* _Task requirements_
In the entries that follow, how many lines hold the string "will"? Give only that number.

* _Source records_
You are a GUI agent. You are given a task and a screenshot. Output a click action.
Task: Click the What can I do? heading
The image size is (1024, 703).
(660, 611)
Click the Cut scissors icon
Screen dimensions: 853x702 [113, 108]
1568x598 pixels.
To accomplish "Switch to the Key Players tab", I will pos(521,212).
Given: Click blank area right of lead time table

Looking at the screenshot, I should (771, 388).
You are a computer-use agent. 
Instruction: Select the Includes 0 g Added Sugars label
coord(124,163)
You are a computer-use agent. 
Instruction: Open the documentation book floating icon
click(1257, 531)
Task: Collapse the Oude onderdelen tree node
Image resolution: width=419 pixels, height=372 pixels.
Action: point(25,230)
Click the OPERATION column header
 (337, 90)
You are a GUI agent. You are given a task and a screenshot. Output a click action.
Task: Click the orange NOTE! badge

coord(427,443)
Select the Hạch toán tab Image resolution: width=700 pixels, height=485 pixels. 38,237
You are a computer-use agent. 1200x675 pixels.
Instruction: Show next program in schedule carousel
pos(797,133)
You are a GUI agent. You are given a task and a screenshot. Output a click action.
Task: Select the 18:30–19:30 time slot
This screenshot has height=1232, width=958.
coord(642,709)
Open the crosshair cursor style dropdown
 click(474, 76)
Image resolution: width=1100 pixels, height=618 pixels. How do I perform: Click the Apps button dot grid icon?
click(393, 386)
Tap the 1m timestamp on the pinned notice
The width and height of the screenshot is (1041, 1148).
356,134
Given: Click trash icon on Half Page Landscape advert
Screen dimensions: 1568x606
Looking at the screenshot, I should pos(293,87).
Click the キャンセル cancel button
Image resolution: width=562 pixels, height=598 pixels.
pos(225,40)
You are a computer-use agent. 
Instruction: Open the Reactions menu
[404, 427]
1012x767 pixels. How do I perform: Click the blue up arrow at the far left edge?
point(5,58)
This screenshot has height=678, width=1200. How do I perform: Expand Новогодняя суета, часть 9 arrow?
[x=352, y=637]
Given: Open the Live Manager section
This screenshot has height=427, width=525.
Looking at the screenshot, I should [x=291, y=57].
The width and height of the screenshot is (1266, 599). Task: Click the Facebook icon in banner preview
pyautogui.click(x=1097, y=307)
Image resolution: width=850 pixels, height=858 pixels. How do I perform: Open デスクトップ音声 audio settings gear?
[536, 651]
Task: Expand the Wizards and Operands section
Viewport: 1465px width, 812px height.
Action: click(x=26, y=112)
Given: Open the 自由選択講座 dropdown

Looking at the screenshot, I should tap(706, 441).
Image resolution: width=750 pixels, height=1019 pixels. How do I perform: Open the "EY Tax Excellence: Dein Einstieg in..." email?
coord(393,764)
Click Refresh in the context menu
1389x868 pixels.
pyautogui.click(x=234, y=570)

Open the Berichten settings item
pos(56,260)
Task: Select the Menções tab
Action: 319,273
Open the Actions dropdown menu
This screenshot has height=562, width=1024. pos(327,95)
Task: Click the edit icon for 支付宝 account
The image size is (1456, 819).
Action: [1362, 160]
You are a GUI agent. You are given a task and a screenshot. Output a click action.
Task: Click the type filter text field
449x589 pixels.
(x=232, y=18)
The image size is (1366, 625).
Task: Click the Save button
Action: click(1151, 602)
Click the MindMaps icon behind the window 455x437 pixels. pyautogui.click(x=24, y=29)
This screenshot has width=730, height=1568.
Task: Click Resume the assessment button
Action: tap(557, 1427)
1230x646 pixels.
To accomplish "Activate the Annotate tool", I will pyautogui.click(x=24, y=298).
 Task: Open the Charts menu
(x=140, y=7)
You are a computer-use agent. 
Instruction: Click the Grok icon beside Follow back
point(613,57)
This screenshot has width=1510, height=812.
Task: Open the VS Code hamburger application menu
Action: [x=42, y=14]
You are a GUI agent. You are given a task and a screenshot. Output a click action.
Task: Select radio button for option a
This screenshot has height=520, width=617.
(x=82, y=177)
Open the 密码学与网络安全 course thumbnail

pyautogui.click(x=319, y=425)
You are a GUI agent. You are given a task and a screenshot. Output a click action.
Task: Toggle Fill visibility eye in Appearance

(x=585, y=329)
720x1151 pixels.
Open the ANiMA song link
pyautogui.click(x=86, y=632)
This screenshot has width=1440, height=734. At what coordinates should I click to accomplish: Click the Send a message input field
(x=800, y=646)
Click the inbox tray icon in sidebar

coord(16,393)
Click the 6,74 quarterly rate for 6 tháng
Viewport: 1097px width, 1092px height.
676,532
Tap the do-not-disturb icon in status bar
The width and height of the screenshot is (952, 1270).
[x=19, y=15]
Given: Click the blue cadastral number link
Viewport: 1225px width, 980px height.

* _Answer to this problem_
2